The Dutch study also looked at some ideas for better institutional arrangements for addressing sea level rise. Here’s what we learned. A Dutch child quickly becomes conscious of the danger from the North Sea. He’s always looking over his shoulder and is aware of the danger of flooding. But the child expects his government to take care of this danger so much so that it is not only unnecessary to buy flood insurance in Holland, it is illegal to do so.
In contrast, when Americans find out that their property may be in danger of flooding, their first reaction is to fear that their government may interfere with their private property rights.
In the end, we learned that by gaining a better understanding of the cultural differences between Holland and the United States, it is not reasonable to expect that institutional solutions that work well in one society will necessarily work well in another society.

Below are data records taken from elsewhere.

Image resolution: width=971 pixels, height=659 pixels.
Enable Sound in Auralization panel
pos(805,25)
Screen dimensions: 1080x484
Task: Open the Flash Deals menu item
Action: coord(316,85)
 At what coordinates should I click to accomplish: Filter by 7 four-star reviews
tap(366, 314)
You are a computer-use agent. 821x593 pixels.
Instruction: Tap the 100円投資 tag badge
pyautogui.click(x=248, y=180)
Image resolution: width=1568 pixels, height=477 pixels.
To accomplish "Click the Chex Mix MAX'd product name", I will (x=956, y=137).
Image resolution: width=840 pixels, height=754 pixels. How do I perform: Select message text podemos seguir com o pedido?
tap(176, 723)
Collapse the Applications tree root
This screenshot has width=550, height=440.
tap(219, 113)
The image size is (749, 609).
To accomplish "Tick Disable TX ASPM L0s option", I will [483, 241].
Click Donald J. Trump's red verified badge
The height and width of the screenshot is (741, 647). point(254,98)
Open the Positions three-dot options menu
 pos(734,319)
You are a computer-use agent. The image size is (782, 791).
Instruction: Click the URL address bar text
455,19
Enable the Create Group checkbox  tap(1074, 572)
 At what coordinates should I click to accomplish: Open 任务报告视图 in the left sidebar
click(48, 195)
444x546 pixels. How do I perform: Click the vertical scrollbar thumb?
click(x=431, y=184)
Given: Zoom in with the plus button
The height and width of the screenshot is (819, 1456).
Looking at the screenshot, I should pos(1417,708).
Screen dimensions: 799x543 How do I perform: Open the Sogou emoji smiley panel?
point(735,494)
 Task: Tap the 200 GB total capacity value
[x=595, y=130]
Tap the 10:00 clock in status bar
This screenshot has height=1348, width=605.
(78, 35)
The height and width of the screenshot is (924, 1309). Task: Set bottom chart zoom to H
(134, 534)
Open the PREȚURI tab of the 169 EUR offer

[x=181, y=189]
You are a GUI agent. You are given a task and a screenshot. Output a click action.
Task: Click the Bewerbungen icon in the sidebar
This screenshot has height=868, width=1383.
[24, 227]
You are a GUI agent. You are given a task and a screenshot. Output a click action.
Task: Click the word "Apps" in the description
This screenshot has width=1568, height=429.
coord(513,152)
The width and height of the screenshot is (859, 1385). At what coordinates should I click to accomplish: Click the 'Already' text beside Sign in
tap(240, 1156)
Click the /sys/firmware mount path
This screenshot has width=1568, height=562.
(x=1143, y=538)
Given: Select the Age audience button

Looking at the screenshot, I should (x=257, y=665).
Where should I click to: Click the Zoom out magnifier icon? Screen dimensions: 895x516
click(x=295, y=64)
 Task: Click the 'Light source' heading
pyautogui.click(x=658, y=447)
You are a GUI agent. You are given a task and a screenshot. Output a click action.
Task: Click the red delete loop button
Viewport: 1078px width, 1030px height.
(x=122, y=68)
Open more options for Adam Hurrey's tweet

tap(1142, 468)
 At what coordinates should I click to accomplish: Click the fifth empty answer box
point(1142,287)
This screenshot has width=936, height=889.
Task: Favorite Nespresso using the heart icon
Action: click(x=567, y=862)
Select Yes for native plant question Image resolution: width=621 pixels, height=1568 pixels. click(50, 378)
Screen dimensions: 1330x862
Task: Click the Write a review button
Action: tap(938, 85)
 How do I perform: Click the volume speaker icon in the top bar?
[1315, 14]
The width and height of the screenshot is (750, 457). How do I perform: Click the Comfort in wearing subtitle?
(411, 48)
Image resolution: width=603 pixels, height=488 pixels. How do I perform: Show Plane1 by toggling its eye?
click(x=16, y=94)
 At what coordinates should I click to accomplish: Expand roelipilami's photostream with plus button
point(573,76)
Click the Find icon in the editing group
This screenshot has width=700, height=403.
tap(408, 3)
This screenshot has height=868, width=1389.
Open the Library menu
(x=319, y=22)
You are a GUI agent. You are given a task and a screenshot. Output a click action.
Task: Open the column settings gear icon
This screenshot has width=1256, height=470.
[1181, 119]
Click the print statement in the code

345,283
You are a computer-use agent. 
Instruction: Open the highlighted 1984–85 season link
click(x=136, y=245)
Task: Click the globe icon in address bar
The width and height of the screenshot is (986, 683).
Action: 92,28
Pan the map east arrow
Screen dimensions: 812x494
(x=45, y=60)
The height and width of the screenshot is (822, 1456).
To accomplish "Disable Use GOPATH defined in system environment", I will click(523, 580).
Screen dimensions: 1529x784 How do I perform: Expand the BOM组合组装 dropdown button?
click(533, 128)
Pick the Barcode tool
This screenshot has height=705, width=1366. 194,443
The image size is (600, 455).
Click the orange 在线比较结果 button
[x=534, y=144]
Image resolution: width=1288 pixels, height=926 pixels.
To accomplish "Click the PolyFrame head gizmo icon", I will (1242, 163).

We intend to use the Dutch recommendations, along with the ideas from the design competition, as inspiration and guidance in our adaptation planning for the Bay Area. In our planning for low-lying shoreline areas, we intend to set high performance standards and encourage imagination and innovation to find new ways of meeting those standards.
Our region is famous for finding new solutions to old problems, better solutions for new problems and even solutions to problems most people don’t even know they have. We’re looking for ways to harness this innovative spirit in our planning.
We’ll have to change some of our laws that worked well to deal with the problems of the past, but aren’t adequate for addressing the challenges of climate change in the future.
The cost of developing and implementing a regional climate change strategy will be enormous. But economically, we don’t have any other choice. The cost of not doing anything will be far greater than the cost of dealing with the inevitable.
A half century ago, our region realized that business as usual would destroy San Francisco Bay. So we found the conviction and the political leadership to save the Bay.
Over the next half century, we face the prospect of loosing the Bay Area to the Bay if we continue business as usual. Once again, we need the kind of courageous political leadership that can deal forcefully with the rising waters of the Bay.
Admittedly, by ourselves, what we do in the Bay Area will be only a small fraction of what has to be done worldwide to deal with global climate change. But we can do what we have done so many times in the past: We can leverage our impact by providing leadership and developing ideas that can be used around the nation and the world.
The challenge posed by global warming is enormous. We have to succeed in meeting this challenge. There’s too much at stake for us to fail. If we fail, somewhere in each of our futures is a child, a grandchild or somebody else’s child who will ask us, “ How could you have not seen what what happening and why didn’t you do something about it?” We don’t want to have to face that question.
Madness has been described as doing the same thing over and over, but expecting a different outcome. Clearly, we can’t solve the problem of sea level rise by continuing to do what we’ve been doing in the past. That’s why the best advice we’ve found for dealing with this problem comes from Albert Einstein. He said, “The world we have created today, as a result of our thinking thus far, has problems that cannot be solved by thinking the way we thought when we created them.” It’s time for all of us to begin the process of thinking in all new ways.